Hikâyenin konusu basit gibi görünebilir başta, ancak hiç basit değil kesinlikle... İşte tatlı mı tatlı kızımız Madokamız yeni nakil öğrenciyle tanışıyor ve onun bir büyülü kız olduğunu öğreniyor. Tüm bu şeyler üst üste yaşanırken Mami adlı kızla büyülü kız olma konusunu konuşuyorlar, çünkü Kyube adlı tatlı canlımız Mami'nin devasa bir güç barındırdığını hissediyor, zira Kyube'nin görünüşüne sakın aldanmayın. Ne çıkarcı pisliktir o =P Fazla derine inmeden... Neyse işte Mami, kızlara büyülü kızların görevlerini anlatırken büyülü kız olmanın iyi ve kötü taraflarını da göstermeyi unutmuyor...


Seri boyunca büyülü kız olmanın iyi taraflarından çok kötü taraflarını görüyorsunuz zaten. İşte bu açıdan diğer büyülü kız konseptlerini tamamen yıkan bir hikâye karşımıza çıkıyor. Dahası daha ilk başta büyülü kız olursanız eğer bir dilek hakkınızın olması gerçekten değişik bir şey. Birisi size bir şey sunuyorsa, sizden bir alacağı da vardır mutlaka! Ancak Sayaka ve Madoka'nın düşünceleri farklıdır. Madoka'nın dileyeceği bir şey olmadığı için düşünmesi gerekiyordur. Sayaka ise hayatının hiçbir dileğin yerine geçemeyeceğini düşünüyordur ve gerçekten kalbinden geçen arzuladığı bir dilek yoktur.

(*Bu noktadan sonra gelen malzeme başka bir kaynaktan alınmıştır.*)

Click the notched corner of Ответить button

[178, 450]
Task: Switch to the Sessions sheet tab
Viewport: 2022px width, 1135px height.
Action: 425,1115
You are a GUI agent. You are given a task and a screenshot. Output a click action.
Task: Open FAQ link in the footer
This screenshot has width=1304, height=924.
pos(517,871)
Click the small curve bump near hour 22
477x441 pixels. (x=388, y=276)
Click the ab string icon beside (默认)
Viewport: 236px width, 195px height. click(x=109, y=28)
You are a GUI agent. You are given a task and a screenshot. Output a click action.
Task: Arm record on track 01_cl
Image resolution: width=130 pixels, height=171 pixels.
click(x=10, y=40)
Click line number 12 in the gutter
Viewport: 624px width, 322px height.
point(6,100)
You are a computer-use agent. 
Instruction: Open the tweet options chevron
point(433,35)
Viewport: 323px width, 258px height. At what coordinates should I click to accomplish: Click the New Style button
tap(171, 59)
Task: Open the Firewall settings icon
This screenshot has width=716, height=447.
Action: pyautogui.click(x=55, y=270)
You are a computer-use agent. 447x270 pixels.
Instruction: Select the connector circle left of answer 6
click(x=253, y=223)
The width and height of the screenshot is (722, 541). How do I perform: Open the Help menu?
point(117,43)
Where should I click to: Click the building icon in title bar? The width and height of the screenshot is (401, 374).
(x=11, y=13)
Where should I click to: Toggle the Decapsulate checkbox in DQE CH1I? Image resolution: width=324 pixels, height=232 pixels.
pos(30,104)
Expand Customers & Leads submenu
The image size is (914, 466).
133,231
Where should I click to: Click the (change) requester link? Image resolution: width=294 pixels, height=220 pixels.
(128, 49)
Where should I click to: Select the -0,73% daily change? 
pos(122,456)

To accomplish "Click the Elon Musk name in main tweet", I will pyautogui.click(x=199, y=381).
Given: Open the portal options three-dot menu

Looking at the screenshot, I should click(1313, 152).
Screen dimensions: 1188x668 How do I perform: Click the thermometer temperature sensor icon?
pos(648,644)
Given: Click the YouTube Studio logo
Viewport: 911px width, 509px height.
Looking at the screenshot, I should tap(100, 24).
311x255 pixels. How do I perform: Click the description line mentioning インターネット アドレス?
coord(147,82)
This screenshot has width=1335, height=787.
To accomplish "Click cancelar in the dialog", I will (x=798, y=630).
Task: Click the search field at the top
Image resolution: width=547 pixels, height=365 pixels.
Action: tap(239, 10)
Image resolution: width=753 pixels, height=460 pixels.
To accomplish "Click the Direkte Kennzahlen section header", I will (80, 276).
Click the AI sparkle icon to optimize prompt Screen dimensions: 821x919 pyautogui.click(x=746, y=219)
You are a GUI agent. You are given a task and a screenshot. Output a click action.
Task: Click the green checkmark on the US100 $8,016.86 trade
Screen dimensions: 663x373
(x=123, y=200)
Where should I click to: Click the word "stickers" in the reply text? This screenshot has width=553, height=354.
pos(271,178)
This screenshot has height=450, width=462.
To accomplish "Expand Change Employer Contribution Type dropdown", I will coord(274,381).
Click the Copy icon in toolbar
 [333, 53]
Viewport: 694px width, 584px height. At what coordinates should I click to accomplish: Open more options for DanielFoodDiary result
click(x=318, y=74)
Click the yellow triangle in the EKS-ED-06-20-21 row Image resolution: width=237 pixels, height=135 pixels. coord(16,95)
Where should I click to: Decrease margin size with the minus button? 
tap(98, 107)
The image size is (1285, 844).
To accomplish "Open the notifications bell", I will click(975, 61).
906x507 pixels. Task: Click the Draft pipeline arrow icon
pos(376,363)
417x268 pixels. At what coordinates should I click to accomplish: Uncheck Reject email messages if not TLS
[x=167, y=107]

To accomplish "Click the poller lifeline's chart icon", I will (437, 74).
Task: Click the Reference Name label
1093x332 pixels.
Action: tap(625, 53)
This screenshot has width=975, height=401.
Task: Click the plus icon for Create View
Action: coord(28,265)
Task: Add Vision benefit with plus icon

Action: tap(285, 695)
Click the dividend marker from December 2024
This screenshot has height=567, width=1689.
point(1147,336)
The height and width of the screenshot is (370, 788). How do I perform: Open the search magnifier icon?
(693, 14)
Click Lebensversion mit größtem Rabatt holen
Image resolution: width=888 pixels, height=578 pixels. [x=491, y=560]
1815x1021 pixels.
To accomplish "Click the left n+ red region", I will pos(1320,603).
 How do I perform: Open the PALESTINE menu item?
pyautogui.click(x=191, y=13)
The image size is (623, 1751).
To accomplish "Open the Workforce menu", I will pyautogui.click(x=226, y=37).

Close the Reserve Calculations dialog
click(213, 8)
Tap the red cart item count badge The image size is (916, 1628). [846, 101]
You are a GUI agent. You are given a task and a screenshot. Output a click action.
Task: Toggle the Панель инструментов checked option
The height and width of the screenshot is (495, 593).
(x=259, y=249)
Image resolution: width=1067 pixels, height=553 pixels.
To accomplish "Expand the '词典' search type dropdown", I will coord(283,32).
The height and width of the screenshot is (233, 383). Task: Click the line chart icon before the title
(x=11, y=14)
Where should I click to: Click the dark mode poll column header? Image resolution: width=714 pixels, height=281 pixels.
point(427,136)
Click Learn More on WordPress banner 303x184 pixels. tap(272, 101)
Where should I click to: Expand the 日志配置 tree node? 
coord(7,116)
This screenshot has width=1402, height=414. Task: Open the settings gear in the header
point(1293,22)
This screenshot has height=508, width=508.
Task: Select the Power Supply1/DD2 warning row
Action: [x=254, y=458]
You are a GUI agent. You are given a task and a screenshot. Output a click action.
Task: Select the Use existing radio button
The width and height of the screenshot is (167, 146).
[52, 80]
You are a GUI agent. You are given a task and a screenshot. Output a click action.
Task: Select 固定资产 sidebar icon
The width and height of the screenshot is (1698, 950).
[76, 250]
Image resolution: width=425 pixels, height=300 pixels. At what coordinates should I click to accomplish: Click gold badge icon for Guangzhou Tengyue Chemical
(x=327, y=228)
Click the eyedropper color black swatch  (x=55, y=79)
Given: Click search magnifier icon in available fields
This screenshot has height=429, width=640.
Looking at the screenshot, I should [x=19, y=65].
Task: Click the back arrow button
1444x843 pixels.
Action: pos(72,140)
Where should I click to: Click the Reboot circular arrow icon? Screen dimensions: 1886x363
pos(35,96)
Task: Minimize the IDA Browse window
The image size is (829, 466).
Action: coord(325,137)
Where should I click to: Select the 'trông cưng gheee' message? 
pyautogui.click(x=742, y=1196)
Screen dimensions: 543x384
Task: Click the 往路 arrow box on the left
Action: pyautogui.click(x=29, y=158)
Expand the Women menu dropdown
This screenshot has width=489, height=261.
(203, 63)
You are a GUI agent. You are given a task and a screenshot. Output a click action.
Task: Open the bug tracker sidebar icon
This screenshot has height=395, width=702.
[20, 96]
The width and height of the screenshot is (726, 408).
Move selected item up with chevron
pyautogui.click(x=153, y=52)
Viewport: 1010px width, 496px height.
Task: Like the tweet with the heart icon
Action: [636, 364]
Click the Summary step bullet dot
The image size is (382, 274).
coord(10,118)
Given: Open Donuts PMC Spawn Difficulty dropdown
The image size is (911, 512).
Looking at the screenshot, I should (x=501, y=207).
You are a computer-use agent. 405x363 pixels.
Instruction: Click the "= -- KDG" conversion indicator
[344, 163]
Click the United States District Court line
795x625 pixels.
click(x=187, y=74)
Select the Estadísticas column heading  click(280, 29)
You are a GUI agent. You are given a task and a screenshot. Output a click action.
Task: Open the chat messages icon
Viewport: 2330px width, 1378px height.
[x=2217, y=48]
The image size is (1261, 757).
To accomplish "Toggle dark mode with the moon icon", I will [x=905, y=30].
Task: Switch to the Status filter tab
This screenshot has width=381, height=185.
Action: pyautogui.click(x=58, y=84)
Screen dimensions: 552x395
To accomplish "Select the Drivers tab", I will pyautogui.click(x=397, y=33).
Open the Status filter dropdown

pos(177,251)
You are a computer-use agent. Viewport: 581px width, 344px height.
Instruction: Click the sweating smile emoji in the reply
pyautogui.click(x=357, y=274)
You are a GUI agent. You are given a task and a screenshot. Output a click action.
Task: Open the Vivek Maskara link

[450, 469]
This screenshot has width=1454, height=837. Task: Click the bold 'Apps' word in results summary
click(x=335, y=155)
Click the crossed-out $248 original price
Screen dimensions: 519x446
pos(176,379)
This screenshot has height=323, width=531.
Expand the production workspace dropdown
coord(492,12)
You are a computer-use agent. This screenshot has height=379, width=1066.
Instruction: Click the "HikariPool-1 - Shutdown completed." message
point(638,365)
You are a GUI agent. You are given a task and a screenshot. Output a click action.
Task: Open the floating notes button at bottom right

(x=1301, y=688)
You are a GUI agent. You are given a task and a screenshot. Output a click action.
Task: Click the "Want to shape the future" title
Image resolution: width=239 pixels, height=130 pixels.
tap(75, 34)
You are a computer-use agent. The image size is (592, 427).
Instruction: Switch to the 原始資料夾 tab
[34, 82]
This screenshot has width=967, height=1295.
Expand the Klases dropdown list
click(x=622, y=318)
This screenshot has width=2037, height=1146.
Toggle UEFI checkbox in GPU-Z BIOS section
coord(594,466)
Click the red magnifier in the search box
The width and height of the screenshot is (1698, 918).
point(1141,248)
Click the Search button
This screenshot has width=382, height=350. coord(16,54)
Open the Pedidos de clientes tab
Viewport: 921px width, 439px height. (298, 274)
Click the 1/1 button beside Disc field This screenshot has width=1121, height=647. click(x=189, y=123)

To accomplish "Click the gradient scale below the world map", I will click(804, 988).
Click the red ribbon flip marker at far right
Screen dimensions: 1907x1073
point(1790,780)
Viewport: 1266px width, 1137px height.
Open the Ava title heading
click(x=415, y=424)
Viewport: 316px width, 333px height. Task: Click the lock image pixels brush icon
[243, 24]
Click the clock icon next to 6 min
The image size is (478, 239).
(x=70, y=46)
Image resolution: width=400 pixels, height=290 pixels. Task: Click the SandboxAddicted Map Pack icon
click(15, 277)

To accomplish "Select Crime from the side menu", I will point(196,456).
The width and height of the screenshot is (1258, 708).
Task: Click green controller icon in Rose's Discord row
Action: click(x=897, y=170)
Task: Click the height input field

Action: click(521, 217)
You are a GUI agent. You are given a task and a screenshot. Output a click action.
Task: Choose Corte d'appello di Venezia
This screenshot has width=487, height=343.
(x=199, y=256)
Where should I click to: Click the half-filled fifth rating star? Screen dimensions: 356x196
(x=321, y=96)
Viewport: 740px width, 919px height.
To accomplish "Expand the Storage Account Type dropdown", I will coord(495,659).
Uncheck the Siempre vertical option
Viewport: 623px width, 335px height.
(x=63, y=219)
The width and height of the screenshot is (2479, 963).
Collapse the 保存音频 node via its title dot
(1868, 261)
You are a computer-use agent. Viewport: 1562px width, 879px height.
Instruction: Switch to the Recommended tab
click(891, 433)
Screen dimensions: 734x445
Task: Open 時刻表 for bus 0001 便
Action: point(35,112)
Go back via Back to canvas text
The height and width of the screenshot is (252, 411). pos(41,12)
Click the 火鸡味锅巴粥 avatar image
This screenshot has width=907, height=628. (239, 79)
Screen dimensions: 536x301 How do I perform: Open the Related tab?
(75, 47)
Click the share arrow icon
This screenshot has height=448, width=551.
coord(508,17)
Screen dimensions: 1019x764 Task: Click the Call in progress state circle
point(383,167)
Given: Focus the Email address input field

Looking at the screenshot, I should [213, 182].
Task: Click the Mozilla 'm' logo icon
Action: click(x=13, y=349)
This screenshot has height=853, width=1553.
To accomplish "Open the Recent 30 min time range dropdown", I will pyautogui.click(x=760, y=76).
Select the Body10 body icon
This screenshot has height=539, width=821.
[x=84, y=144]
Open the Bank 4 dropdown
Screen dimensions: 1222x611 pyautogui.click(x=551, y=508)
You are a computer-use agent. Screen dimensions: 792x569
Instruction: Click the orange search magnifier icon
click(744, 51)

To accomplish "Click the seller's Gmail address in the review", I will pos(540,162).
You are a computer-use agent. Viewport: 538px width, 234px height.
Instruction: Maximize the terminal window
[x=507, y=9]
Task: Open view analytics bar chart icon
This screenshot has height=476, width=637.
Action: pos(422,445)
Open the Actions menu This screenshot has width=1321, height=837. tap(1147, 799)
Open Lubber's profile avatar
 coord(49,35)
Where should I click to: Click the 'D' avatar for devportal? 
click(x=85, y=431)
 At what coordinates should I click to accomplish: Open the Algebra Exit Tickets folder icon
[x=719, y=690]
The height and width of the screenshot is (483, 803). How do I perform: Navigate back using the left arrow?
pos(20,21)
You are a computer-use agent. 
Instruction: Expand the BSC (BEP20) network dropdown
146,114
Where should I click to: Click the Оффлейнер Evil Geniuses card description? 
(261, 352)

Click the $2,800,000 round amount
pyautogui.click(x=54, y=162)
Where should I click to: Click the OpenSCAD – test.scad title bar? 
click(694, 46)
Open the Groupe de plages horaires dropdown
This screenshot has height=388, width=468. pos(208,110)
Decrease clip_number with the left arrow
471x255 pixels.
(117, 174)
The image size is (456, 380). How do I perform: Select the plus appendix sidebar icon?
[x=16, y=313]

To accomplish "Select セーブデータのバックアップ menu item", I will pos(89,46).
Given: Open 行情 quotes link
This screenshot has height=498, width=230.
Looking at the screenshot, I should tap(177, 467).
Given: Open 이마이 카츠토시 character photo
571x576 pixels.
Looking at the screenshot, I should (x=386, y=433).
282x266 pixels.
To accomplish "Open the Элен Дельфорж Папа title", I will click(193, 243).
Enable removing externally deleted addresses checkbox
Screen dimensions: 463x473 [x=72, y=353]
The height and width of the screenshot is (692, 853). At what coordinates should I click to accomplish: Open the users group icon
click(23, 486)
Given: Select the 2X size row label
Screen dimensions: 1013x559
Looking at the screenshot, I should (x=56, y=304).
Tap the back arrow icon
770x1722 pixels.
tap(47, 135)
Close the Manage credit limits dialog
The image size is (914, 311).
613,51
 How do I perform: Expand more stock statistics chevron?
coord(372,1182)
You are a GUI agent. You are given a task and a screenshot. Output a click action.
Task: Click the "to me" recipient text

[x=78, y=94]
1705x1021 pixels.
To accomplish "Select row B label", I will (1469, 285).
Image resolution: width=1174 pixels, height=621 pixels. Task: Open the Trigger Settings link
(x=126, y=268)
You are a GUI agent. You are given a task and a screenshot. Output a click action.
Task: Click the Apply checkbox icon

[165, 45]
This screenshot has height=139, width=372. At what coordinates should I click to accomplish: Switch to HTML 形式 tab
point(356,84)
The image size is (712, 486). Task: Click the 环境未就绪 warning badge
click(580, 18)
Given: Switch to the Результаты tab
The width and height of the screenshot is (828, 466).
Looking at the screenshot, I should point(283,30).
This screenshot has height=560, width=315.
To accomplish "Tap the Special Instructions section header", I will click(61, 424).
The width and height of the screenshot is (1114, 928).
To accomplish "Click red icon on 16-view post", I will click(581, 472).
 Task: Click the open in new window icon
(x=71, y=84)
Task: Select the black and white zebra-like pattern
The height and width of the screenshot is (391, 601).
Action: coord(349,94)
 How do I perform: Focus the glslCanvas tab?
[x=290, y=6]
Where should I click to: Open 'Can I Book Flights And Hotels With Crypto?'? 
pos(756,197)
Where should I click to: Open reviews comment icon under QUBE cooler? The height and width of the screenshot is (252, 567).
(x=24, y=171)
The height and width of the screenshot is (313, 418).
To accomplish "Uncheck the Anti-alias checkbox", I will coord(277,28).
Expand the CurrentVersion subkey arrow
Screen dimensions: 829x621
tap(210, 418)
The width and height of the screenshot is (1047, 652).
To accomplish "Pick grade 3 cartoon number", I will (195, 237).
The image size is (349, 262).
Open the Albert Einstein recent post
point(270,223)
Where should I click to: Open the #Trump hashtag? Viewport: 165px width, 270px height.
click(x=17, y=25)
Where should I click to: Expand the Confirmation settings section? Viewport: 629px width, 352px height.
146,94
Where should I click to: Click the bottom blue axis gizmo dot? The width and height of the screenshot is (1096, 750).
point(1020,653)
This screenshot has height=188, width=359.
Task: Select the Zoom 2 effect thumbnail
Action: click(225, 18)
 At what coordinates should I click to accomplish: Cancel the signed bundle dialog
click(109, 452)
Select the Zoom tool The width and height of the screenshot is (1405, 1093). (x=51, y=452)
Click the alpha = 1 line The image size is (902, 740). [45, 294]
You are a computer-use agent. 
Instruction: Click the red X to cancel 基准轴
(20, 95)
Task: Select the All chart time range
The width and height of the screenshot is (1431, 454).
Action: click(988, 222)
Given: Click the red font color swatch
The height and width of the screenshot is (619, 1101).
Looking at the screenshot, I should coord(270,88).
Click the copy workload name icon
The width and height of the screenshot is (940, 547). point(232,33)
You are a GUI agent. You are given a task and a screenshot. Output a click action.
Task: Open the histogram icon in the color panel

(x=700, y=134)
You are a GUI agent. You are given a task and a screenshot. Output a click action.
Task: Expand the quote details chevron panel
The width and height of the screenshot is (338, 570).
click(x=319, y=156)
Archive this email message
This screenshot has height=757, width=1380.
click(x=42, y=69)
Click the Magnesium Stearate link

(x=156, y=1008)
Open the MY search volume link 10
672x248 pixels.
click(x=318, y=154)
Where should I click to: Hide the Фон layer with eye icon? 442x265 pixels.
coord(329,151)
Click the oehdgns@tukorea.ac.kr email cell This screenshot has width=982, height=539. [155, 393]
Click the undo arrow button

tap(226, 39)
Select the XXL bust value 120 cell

Ancak konu şudur, yani dilek hakkınız olmasa bile büyülü kız olmak istemez miydiniz?! Varsayalım dilek hakları diye bir şey yoktu. O zaman Madoka direkt olarak atlardı sanırım büyülü kız olmaya. Aynı şekilde Sayaka için de geçerli. Ancak ortaya dilek hakkı çıkınca kafaları karışıyor ve neden dövüşeceğim gibi bir soru ortaya çıkıyor. Nasıl olsa başkaları dövüşüyor, e dileyecek bir şeyim de yok. O zaman sorun yok... Yani aslına bakarsanız tüm olayın özü bir dilek hakkından geçiyor.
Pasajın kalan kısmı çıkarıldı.